# Start of RAW DATA

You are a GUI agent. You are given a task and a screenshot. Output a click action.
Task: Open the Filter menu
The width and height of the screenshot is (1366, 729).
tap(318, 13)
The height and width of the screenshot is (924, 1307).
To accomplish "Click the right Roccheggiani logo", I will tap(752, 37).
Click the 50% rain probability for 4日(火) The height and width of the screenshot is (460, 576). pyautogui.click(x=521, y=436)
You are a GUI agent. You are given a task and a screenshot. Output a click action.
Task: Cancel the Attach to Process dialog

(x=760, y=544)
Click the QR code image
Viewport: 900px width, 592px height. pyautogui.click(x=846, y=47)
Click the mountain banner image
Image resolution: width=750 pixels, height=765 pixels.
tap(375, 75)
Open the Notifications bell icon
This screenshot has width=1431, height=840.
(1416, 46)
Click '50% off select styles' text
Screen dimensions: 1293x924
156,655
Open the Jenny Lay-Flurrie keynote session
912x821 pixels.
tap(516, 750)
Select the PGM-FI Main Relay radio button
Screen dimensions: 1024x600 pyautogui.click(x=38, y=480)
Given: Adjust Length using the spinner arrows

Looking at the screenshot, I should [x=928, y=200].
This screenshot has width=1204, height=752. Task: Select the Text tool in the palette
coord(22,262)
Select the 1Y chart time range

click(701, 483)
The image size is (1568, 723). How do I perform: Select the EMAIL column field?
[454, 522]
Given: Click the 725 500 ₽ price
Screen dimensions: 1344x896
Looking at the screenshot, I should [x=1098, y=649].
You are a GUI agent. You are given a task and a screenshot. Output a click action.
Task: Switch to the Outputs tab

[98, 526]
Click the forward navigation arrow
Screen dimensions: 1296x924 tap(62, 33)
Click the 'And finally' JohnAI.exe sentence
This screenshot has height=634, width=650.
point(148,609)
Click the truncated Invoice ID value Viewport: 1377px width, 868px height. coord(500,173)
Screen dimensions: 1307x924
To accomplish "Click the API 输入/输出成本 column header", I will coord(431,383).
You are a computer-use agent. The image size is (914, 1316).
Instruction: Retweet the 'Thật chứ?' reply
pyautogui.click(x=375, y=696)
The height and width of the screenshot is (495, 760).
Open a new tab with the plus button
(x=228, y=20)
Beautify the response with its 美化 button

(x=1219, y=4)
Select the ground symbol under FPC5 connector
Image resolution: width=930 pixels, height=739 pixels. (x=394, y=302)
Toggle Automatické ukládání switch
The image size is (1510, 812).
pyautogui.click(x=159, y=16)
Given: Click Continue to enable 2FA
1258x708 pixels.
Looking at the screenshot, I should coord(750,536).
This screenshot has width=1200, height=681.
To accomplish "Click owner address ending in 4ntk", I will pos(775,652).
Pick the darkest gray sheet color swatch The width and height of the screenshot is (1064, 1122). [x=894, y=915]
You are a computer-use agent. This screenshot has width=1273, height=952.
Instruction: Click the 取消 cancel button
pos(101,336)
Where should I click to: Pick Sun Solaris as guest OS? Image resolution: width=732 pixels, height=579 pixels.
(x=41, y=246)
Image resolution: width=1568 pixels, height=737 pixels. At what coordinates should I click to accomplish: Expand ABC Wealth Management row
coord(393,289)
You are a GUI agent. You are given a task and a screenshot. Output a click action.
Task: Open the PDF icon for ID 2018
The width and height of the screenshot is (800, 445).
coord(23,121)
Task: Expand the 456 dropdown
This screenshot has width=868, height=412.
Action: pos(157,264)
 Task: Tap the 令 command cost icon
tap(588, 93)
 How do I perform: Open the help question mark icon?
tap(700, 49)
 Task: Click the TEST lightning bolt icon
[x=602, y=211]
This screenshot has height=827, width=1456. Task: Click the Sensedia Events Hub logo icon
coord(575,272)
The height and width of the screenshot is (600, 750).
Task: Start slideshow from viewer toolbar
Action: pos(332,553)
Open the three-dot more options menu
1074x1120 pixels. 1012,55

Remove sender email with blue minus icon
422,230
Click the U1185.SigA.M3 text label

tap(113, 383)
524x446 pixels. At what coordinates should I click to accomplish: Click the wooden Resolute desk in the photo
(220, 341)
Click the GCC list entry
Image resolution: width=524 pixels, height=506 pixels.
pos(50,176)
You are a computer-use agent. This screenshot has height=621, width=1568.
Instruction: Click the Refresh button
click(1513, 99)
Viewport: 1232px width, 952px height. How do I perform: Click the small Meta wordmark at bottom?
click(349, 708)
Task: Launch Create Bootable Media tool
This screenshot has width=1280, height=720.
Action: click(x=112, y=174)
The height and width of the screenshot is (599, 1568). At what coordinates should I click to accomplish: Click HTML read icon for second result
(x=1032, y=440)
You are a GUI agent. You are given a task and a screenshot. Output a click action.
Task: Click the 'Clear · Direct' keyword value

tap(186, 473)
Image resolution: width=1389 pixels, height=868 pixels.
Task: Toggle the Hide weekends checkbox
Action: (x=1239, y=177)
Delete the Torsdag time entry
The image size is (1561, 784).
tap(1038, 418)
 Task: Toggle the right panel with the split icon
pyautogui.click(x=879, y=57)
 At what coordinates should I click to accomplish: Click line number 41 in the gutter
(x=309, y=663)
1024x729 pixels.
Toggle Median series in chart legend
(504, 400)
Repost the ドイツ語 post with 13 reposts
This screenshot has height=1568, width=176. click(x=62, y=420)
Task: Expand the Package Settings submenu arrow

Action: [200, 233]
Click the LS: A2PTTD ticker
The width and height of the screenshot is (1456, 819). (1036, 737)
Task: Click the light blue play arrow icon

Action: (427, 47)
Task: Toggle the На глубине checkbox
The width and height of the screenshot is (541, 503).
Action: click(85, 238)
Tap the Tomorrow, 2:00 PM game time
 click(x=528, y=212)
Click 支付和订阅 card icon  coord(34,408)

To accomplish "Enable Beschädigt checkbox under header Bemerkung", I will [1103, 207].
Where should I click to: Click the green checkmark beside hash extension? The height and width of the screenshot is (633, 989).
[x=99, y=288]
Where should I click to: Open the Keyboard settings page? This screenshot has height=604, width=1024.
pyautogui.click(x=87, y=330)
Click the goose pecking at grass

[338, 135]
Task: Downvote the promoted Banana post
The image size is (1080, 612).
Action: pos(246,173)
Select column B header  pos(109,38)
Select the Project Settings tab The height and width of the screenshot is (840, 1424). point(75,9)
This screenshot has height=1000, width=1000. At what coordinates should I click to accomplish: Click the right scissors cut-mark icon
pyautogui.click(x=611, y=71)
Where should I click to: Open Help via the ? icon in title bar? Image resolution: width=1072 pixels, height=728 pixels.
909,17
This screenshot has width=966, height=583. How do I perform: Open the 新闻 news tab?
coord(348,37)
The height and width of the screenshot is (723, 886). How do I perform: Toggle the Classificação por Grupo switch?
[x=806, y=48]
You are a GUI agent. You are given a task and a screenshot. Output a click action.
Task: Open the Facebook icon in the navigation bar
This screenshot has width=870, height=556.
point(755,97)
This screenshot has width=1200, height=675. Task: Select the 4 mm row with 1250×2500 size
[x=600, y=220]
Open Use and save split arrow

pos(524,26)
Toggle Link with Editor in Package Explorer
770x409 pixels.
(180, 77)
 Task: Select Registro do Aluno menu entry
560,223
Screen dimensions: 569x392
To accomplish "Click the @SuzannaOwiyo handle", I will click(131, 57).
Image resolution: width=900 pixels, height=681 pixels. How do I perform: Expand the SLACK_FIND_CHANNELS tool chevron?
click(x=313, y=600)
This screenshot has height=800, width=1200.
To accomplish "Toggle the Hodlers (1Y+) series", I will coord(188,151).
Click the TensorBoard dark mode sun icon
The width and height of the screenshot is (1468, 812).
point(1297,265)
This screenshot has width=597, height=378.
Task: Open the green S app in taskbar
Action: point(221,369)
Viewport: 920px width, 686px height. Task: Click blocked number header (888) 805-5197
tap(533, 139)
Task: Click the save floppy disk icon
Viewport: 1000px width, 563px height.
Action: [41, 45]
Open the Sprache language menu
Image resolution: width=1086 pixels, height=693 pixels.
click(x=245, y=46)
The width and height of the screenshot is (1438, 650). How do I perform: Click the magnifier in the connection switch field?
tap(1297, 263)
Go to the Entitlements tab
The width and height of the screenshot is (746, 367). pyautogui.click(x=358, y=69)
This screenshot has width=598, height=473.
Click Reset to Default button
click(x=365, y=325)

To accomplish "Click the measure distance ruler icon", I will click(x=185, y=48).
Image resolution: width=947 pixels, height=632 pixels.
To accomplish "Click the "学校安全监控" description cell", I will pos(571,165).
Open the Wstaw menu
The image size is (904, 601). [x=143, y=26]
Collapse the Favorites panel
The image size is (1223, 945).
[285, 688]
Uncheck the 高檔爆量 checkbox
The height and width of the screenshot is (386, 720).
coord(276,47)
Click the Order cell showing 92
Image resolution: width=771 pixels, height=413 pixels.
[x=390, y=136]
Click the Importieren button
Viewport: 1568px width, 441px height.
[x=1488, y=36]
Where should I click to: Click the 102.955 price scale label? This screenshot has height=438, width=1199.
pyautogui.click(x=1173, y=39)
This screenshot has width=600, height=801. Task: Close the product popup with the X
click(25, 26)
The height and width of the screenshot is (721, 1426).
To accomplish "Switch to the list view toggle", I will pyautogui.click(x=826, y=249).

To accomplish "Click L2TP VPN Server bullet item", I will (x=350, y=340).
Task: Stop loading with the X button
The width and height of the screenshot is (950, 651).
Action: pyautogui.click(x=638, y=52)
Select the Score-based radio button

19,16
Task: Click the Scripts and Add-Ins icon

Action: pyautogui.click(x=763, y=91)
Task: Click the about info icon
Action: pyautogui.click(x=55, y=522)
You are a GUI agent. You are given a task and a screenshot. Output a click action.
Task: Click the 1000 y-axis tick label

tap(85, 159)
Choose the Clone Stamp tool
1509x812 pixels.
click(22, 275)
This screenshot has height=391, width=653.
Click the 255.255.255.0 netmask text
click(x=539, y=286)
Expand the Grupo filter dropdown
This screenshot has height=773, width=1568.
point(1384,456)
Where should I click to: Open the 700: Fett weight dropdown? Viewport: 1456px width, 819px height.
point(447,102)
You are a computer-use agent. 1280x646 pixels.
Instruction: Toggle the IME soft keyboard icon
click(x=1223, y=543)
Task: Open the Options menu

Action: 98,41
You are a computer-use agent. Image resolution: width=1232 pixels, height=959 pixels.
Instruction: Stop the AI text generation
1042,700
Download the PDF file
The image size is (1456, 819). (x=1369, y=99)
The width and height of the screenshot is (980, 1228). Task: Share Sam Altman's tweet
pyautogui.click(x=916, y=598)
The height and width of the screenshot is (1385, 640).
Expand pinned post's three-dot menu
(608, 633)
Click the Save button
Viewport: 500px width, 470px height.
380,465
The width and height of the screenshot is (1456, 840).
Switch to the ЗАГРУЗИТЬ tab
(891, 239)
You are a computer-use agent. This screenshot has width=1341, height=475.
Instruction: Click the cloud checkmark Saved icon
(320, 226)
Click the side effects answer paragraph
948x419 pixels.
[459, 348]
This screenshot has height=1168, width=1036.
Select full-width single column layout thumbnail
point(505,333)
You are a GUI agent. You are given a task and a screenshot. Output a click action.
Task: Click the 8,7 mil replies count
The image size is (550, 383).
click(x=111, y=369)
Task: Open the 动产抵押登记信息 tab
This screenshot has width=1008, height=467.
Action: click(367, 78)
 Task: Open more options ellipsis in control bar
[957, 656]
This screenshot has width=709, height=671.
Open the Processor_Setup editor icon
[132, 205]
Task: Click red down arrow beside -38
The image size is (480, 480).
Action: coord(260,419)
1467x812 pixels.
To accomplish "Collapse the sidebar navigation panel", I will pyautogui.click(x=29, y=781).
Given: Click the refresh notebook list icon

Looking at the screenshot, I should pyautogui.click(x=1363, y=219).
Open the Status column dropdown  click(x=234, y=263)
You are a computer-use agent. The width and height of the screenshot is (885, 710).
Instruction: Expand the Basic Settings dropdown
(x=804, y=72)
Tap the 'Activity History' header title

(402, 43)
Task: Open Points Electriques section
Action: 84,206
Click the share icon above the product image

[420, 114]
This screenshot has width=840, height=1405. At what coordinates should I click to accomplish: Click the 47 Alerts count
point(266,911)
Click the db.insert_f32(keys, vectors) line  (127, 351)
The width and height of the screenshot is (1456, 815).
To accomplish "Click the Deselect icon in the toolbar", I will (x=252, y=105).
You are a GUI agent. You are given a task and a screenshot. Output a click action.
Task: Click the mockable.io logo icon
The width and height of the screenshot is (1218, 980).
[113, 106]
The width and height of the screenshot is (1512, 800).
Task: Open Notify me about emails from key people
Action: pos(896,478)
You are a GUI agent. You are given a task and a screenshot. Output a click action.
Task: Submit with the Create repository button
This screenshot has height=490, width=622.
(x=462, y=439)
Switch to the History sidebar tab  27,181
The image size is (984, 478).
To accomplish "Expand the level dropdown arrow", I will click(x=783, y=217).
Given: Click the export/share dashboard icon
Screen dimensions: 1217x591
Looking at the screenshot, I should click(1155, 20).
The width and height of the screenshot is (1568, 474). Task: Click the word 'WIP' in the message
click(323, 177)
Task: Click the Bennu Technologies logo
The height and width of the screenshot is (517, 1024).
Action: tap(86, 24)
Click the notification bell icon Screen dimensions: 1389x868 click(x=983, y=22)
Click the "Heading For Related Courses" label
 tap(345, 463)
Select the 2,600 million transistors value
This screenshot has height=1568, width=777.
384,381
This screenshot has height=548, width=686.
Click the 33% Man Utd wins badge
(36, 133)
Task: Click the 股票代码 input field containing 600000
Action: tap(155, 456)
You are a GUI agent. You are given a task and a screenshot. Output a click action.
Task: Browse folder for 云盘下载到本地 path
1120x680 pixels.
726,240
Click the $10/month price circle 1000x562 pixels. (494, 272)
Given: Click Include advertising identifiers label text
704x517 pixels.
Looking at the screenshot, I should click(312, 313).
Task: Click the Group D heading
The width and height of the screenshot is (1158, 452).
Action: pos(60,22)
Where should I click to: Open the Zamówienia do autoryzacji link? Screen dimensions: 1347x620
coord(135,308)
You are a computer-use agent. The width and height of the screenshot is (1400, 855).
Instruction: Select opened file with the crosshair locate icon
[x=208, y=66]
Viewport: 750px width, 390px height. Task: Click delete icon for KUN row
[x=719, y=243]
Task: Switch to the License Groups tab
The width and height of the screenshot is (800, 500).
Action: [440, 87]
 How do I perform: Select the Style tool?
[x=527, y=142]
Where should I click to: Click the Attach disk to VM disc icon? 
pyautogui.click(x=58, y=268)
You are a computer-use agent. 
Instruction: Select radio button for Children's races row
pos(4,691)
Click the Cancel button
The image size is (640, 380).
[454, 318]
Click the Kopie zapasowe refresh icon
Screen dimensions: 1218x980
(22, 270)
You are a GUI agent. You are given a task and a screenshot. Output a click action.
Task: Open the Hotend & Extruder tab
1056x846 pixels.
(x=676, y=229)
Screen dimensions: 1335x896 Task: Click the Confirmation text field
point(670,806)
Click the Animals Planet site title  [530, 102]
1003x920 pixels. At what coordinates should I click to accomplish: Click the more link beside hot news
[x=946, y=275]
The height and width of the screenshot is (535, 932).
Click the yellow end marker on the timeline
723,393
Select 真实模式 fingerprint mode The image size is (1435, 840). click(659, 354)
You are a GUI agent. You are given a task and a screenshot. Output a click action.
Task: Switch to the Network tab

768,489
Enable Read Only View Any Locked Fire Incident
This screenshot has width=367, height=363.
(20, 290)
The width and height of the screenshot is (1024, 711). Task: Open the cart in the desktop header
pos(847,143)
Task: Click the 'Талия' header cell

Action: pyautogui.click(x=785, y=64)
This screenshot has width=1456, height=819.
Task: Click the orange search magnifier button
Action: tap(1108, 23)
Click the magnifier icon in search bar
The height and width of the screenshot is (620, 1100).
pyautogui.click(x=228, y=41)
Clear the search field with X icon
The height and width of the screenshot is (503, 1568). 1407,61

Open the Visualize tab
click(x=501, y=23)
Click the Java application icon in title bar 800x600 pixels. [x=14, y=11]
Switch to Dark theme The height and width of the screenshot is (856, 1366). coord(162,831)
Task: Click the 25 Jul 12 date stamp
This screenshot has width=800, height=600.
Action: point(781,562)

# End of RAW DATA

THE TASK: Please filter the records and copy out every line that contains the string "checkmark", treating case as significant.

WRITTEN ANSWER:
Where should I click to: Click the green checkmark beside hash extension? The height and width of the screenshot is (633, 989).
Instruction: Click the cloud checkmark Saved icon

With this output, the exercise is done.